Essential album: CYHSY – Clap Your Hands Say Yeah review

by Craig Howieson

It would be safe to say that in late 2004, the name Clap Your Hands Say Yeah was not well known. The band, fiercely independent and with no corporate machine driving their ascent, were quietly plugging away on their debut record – playing shows in Manhattan and Brooklyn – just trying to get the word out. Then where silence had existed, murmurs turned into a deafening roar and Clap Your Hands Say Yeah seemed to be everywhere at once, almost inexplicably so. Fronting the money to record their debut and handle distribution duties themselves, the band relied solely on an online backing that saw them championed by blogs on both sides of the Atlantic. The romanticism of this anecdote is not where this story ends though. There was an album to be explored behind the hype: an intimately singular record that flew in the face of what was happening all around them, as much as the method by which it was brought into the world.

It had been four years since The Strokes et al had saved rock and roll, and the garage rock revival and its numerous offshoots were spreading their tentacle into every facet of popular culture. While, in the UK, the first emergence of the landfill indie that would come to define the late aughts was leaving its first scars. At a time when New York scenesters were scrambling for the next big thing and deciding whether to ditch their skinny jeans, Clap Your Hands Say Yeah were happy in a woollen sweater engrossed in their extensive record collections.

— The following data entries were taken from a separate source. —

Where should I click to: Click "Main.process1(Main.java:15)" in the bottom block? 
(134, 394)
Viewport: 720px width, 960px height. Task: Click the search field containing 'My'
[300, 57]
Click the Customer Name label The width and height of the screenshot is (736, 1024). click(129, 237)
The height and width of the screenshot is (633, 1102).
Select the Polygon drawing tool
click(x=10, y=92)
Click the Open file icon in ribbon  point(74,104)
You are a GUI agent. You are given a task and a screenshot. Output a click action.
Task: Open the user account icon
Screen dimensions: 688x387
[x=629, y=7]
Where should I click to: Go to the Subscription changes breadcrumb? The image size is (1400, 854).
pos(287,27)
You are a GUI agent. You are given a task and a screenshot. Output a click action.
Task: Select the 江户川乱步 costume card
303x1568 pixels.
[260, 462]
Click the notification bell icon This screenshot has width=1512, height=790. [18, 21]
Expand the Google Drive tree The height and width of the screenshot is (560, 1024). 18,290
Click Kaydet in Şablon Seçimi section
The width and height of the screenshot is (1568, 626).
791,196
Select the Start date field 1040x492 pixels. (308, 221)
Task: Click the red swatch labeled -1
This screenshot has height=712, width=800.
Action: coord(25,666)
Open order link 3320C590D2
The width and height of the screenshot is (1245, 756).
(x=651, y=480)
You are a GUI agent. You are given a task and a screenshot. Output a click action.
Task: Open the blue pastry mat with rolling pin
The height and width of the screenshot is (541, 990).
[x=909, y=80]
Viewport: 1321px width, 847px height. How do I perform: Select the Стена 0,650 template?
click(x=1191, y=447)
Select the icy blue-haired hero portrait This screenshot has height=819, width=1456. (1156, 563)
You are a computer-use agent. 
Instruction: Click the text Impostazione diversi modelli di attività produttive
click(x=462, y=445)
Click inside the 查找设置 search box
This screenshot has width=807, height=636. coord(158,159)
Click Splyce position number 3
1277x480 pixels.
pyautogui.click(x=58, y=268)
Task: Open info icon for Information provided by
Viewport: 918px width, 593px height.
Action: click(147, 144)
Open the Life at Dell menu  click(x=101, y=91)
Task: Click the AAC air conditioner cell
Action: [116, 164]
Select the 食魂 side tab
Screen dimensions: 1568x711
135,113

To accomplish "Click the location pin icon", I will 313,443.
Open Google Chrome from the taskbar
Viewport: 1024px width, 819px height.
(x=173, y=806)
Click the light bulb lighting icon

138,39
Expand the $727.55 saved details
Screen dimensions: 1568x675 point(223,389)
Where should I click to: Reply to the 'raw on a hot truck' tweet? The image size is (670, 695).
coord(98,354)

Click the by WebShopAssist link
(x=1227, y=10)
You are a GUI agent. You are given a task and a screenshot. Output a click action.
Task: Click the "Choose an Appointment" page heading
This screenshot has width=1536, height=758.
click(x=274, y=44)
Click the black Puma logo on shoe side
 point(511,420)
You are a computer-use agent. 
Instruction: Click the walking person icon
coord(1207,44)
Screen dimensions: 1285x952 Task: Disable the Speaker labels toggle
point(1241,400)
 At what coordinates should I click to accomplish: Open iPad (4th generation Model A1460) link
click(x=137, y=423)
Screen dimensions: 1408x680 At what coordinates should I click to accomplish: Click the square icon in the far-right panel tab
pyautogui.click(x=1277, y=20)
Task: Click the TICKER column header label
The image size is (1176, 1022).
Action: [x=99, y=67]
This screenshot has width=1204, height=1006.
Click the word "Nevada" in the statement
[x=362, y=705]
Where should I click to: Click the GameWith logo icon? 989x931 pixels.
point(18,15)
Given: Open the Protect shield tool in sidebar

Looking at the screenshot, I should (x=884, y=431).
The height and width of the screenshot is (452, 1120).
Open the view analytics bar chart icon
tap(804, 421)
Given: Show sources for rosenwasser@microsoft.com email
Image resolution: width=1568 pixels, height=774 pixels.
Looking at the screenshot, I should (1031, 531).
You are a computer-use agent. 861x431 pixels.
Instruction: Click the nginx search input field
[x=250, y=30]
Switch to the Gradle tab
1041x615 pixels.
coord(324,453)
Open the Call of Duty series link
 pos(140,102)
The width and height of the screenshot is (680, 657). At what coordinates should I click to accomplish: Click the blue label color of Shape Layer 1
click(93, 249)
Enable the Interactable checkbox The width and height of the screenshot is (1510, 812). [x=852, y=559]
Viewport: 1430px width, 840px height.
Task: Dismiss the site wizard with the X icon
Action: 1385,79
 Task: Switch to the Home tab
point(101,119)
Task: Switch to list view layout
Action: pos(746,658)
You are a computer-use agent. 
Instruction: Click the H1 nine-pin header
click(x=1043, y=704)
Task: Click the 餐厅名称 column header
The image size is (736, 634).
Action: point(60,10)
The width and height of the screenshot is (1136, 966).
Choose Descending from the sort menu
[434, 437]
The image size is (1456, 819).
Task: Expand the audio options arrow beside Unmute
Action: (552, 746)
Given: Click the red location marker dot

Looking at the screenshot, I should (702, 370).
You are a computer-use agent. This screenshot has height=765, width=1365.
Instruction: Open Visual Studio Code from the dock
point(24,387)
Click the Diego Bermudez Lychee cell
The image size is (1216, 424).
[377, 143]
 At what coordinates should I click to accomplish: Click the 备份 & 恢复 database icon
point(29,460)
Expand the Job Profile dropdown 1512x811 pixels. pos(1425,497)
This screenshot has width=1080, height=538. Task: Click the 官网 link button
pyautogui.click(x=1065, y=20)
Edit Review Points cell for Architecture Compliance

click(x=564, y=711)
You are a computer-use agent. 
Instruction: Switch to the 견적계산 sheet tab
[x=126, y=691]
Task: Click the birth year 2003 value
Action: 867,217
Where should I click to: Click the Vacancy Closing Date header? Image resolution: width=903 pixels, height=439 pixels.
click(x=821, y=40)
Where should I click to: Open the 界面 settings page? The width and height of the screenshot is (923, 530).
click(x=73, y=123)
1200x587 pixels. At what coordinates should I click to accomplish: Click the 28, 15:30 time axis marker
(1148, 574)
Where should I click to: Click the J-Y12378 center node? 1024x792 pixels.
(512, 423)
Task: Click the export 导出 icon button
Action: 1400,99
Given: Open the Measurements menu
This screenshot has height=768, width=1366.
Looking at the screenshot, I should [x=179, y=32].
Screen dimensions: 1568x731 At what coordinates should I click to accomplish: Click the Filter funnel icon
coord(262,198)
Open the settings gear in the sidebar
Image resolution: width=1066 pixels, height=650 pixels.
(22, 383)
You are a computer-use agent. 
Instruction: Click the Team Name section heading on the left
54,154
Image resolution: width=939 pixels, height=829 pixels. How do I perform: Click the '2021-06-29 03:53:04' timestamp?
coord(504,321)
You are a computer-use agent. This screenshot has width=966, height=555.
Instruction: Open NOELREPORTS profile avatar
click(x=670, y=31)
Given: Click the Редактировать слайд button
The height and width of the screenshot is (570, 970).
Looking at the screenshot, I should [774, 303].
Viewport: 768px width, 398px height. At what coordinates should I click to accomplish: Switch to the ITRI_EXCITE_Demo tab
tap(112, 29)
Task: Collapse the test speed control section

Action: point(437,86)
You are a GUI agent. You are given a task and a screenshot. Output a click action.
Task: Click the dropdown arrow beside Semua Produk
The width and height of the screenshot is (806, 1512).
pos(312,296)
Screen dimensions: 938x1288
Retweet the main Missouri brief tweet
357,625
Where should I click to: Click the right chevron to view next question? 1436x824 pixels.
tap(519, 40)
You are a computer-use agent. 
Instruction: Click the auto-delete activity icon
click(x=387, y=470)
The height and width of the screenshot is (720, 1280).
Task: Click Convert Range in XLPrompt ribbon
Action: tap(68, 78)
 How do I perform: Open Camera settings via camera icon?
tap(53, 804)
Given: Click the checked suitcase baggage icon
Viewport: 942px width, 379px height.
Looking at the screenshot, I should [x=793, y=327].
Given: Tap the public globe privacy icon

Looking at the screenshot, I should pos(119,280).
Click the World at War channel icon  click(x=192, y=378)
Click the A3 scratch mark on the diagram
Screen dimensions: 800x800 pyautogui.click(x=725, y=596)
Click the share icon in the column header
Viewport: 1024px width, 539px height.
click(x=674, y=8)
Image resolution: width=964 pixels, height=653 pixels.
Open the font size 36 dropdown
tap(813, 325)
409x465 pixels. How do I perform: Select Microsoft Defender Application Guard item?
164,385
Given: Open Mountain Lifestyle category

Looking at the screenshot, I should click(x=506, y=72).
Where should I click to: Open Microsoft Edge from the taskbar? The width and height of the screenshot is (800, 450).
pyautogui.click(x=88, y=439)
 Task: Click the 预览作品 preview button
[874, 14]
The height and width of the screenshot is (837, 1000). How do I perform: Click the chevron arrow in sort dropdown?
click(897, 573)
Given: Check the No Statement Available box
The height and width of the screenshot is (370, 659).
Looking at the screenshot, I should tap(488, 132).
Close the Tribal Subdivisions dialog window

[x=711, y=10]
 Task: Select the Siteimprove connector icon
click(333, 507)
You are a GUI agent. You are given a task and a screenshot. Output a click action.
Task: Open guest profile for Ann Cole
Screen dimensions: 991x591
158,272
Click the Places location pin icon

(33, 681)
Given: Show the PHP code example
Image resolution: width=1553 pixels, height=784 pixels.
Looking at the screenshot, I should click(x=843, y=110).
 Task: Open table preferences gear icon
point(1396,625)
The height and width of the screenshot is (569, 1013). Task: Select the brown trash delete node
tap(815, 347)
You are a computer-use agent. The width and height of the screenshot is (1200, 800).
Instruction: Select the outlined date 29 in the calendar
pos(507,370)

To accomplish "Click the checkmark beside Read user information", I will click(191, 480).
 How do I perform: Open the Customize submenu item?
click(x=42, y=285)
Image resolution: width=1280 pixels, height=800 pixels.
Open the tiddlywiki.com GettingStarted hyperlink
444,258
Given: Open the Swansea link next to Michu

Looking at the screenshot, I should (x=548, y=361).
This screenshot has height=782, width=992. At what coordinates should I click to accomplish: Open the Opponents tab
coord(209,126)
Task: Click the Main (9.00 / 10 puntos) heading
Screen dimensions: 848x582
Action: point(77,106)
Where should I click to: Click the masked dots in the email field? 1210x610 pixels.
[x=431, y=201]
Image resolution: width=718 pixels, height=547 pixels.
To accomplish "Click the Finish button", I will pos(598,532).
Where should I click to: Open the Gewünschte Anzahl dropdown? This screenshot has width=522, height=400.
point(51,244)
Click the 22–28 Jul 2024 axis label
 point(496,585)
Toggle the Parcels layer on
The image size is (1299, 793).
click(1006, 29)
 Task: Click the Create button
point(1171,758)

The band’s leader, Alec Ounsworth, was a musical magpie – mining the obscure indie gems of his record collection and pulling in a new audience through subterfuge and redirection. It was not so much an attempt to rail against what was going on around him though; he just didn’t feel the need to take notice. The band’s resulting self-titled debut held the idiosyncratic charm of the K Records roster, married to the off the wall leanings of Talking Heads and psychedelia of The Flaming Lips.

Clap Your Hands Say Yeah is a welcome embrace of a record; obscure enough to place yourself within, but retaining the joyful hopefulness that was driven into it. Designed for bedroom kids in need of a little sting, it grows in stature upon repeated listens, becoming a more confident collection of songs each time it is welcomed into the world of someone new. Free of the machismo that was permeating a lot of the same spaces at the time, Ounsworth wears his insecurities with pride. His willingness to lay himself bare is summed up in his imperfect emotive voice. He lilts and yelps with an unescapable human connection that hammers the record home into your psyche.

On the sideshow carnival of opener Clap Your Hands! Ounsworth takes centre stage, adopting the guise of some half-crazed circus master – leading deranged playground group chants and Wurlitzer synths. It is not until the next track, Let the Cool Goddess Rust Away – with its nervous twitches of anxious percussion, jangling guitars and Ounsworth’s soul-baring vocals – that the record settles into the propulsive positivity it will retain for the remainder of its twelve tracks.

The record barely begins before the bass marks itself out as one of the entire album’s most endearing features. Heard high in the mix on every track, it is the beating heart that never leaves your side. The lyrical quality of Tyler Sargent’s playing plays no small part in the band’s frequent comparisons to Tina Weymouth.

Within their kitsch brand of indie rock, Clap Your Hands Say Yeah imbue each track with the ability to wash away the dirt of another day. On the chiming, sky-gazing synths of Over and Over Again (Lost and Found), we take a foggy-headed stroll with Ounsworth as he displays his cutting wit. (‘You look like David Bowie / But you’ve nothing new to show me’). Bowie, as it turned out, was one of the band’s numerous early admirers – notoriously spotted in the crowd at one of their shows.

Echoes of a hazy childhood lurk in the weeping string bends and thrashed chords of The Skin of My Yellow Country Teeth, where the hiss of high hat heralds in a sing-along ballad of unbridled optimism. Even within the anti-war sentiments of album closer, Upon This Tidal Wave of Young Blood, where Ounsworth ponders the devastation of youth squandered by those in power, there is a cathartic feel to the seemingly endless repetition of the phrase ‘child stars’ in the outro. It is enough to make want to scream along with till your lungs burst.

As detailed in Greg Kot’s book, Ripped, Clap Your Hands Say Yeah sold 400,000 copies of their debut in just 18 months. It was a colossal success for a band who packaged and shipped the majority of them themselves, and it paved the ways for Ounsworth’s move into more experimental territory on their following records – while at all times retaining his same core pop sensibilities, subverting and re-educating.

Clap Your Hands Say Yeah may well have been one of the biggest buzz bands of the aughts. Harbouring a unique approach and weaponising an online devotion, they are even widely credited as having spawned the Blog Rock genre. It is a story unlikely to ever be repeated.

But once the buzz disappears, all that is left is the music and the mark it made. The way in which they discovered the record may be the reason fans remember Clap Your Hands Say Yeah, but it is the songs – built on anxious heart flutters and words caught in mouths, complete with wonky synths, rolling basslines and a vocalist like few others – that make it a record worth remembering.